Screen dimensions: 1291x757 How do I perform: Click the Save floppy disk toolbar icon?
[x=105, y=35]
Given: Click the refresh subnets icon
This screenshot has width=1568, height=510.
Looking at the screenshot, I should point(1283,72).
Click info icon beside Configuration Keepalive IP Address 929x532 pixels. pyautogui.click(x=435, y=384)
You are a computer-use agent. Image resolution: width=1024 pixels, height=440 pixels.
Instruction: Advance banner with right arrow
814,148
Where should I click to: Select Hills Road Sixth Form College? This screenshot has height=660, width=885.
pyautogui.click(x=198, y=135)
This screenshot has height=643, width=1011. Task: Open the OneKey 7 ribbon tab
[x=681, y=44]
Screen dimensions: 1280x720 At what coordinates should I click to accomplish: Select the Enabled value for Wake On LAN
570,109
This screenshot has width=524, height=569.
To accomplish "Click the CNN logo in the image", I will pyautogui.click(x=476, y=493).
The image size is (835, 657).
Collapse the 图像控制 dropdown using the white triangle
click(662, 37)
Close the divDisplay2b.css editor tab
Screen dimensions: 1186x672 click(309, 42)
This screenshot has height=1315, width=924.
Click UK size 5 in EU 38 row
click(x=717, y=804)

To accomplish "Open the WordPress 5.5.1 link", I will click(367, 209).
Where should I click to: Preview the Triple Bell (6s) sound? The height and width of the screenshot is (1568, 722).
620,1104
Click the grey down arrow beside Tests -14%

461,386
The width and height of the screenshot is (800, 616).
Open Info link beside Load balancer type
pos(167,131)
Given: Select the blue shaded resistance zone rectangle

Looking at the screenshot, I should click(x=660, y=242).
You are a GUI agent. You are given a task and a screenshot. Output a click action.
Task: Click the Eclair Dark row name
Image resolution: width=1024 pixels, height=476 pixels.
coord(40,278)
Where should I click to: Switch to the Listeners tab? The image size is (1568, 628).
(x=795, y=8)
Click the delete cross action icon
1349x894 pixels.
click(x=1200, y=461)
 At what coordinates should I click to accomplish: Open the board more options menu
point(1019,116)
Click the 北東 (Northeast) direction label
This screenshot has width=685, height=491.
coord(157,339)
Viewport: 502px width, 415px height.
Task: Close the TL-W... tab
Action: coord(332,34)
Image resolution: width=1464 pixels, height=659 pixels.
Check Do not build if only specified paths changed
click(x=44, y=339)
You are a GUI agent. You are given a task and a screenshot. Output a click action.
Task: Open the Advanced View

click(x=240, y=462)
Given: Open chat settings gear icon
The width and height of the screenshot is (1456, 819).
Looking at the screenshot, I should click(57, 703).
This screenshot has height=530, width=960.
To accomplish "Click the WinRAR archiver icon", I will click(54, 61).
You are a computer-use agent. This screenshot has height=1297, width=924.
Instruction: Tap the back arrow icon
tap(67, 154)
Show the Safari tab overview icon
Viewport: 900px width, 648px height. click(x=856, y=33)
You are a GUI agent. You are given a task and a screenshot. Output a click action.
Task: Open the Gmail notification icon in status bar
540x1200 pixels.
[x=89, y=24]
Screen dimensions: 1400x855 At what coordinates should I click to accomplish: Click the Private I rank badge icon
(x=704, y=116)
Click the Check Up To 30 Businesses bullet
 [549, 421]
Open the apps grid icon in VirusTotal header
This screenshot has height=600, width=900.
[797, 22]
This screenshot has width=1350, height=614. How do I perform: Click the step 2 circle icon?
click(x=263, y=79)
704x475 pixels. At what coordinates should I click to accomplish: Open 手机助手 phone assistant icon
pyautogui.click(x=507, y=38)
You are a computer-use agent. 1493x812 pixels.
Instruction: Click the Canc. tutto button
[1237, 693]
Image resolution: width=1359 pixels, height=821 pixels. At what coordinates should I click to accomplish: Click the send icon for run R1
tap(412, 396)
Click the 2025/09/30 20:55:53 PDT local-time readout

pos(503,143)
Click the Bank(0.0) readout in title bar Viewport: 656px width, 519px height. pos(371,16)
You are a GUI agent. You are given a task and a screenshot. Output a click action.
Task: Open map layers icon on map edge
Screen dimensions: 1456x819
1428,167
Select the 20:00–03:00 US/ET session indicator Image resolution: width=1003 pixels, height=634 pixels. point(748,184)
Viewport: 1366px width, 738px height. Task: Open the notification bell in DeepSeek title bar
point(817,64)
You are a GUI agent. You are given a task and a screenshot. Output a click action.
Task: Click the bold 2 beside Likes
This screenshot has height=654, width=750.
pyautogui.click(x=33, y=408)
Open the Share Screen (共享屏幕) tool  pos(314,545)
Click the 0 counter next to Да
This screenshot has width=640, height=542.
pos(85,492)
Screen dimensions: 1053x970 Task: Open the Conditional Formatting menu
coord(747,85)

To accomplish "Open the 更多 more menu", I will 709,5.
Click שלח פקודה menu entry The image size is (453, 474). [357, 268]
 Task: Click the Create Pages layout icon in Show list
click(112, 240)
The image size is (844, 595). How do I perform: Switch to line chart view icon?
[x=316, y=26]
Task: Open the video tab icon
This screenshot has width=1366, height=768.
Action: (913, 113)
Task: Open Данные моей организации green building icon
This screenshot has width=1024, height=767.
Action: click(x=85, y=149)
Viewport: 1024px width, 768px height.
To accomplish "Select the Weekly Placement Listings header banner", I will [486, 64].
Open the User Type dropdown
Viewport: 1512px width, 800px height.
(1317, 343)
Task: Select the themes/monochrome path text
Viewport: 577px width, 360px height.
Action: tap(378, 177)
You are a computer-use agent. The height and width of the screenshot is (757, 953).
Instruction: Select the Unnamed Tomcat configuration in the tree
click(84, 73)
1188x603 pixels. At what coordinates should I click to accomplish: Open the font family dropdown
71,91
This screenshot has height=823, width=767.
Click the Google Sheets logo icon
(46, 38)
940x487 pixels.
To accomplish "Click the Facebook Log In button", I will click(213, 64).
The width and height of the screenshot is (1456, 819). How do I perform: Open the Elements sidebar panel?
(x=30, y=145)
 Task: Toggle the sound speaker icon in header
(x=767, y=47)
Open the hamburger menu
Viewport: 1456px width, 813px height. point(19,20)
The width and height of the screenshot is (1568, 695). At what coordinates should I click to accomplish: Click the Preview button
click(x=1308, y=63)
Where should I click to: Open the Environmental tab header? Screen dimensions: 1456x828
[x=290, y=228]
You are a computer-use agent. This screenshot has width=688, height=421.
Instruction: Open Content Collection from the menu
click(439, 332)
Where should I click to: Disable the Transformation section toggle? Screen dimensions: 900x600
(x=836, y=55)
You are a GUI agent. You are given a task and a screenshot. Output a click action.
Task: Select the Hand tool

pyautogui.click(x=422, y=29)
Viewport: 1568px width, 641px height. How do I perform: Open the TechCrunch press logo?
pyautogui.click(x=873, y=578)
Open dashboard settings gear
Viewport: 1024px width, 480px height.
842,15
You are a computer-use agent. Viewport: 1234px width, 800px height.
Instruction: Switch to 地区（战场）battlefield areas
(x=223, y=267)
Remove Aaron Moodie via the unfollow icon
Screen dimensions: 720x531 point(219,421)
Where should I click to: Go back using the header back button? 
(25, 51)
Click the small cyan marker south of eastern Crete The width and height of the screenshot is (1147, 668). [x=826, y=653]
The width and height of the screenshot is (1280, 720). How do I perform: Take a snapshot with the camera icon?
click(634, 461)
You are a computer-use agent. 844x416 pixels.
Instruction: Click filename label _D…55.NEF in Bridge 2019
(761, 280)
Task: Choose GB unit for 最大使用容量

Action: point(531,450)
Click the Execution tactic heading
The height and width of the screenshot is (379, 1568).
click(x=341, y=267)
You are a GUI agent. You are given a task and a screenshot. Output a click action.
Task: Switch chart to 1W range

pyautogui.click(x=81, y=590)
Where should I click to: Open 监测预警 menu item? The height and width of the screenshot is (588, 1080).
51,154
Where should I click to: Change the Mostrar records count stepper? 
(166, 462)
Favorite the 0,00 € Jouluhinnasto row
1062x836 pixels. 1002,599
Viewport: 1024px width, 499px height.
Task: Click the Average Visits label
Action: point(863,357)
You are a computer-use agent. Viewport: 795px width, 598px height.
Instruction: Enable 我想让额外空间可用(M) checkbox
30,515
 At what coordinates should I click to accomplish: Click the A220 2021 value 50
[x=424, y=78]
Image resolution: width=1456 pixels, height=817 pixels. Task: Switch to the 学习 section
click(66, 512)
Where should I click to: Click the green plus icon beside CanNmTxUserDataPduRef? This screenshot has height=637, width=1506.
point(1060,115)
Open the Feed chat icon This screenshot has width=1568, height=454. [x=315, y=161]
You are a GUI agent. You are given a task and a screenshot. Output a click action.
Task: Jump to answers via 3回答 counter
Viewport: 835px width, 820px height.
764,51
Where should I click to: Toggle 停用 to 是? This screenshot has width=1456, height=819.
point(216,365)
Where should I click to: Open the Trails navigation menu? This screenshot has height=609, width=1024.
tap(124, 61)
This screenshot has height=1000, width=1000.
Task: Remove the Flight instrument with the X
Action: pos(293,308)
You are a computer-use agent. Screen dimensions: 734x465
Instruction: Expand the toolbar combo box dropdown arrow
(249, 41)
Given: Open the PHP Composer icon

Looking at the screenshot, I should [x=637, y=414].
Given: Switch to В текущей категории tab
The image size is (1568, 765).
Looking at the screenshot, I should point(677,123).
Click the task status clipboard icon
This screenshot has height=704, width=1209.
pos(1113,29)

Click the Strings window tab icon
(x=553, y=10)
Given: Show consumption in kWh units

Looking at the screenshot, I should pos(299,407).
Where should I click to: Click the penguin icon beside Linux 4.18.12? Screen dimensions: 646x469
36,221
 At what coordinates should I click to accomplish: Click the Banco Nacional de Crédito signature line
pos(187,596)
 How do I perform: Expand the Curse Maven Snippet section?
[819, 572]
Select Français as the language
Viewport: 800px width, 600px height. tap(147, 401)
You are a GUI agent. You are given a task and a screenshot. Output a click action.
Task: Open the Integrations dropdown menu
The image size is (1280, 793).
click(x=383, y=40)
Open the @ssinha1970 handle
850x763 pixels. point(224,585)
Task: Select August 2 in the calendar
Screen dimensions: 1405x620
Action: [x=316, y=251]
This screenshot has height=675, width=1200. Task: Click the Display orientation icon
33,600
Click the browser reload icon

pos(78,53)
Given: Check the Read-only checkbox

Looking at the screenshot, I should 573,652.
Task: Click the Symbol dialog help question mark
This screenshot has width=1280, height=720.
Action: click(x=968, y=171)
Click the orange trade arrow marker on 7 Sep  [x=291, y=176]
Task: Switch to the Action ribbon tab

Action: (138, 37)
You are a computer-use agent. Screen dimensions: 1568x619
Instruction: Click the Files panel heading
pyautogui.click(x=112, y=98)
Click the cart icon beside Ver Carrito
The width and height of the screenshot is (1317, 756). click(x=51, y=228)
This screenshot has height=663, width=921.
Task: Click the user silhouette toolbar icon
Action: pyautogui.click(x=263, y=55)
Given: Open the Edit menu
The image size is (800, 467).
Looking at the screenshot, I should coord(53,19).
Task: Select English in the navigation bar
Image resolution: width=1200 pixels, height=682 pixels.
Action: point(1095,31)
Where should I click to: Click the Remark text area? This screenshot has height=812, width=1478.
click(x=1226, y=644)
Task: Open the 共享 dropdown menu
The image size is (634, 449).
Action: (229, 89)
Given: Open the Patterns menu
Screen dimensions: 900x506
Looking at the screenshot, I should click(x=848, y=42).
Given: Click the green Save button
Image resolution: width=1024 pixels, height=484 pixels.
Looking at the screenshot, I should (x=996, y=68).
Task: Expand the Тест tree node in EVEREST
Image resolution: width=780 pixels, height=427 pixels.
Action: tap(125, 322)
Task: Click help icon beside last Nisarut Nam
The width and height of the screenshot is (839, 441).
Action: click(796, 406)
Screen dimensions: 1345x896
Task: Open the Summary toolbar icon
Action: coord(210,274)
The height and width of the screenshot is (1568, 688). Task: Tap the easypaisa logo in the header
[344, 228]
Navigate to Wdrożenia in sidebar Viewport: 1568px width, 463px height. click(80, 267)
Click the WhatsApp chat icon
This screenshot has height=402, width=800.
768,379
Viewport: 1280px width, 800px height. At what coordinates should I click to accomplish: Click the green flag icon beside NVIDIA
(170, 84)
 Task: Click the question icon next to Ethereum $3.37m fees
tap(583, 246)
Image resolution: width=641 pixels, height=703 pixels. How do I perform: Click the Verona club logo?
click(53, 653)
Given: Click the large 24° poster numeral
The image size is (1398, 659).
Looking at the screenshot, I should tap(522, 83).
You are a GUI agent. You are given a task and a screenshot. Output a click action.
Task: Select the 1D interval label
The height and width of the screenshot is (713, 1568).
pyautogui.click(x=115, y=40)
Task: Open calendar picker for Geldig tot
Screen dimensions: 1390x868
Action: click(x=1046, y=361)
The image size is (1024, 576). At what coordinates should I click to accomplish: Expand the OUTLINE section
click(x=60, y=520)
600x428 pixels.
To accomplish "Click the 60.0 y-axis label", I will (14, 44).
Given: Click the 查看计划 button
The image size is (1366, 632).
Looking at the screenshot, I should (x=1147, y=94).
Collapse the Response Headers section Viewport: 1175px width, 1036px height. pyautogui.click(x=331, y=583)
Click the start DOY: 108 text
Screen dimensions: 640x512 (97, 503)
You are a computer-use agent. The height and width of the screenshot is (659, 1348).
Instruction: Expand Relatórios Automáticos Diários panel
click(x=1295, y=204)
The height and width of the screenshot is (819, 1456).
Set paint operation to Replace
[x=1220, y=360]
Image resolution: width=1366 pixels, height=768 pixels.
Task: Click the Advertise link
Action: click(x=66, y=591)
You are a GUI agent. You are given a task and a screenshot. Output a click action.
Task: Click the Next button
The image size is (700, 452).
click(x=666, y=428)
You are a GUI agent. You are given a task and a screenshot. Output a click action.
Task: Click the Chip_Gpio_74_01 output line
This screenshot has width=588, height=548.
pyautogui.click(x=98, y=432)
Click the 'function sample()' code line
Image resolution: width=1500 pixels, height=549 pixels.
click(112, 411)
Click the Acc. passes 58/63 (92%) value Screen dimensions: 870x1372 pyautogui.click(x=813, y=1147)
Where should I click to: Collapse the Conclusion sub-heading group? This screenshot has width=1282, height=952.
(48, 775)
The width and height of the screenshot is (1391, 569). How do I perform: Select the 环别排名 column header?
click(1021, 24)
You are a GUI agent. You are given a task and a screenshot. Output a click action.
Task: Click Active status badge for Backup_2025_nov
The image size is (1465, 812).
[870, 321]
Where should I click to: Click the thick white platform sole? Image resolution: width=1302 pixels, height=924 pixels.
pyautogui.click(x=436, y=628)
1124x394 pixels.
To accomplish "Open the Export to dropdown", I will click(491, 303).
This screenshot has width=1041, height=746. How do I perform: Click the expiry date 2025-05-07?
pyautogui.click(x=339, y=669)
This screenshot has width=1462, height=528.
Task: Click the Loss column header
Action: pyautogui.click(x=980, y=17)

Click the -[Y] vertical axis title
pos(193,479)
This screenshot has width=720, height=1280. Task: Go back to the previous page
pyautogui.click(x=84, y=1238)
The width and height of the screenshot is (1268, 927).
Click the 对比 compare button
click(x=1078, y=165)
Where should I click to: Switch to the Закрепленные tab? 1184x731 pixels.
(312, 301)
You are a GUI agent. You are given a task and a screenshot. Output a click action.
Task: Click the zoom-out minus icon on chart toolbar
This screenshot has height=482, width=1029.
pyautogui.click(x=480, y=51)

######

> **Exercise instructions**
Wherever the string "calendar" appears in the records above, copy the line it sits in.

> **Written solution**
Task: Select August 2 in the calendar
Task: Open calendar picker for Geldig tot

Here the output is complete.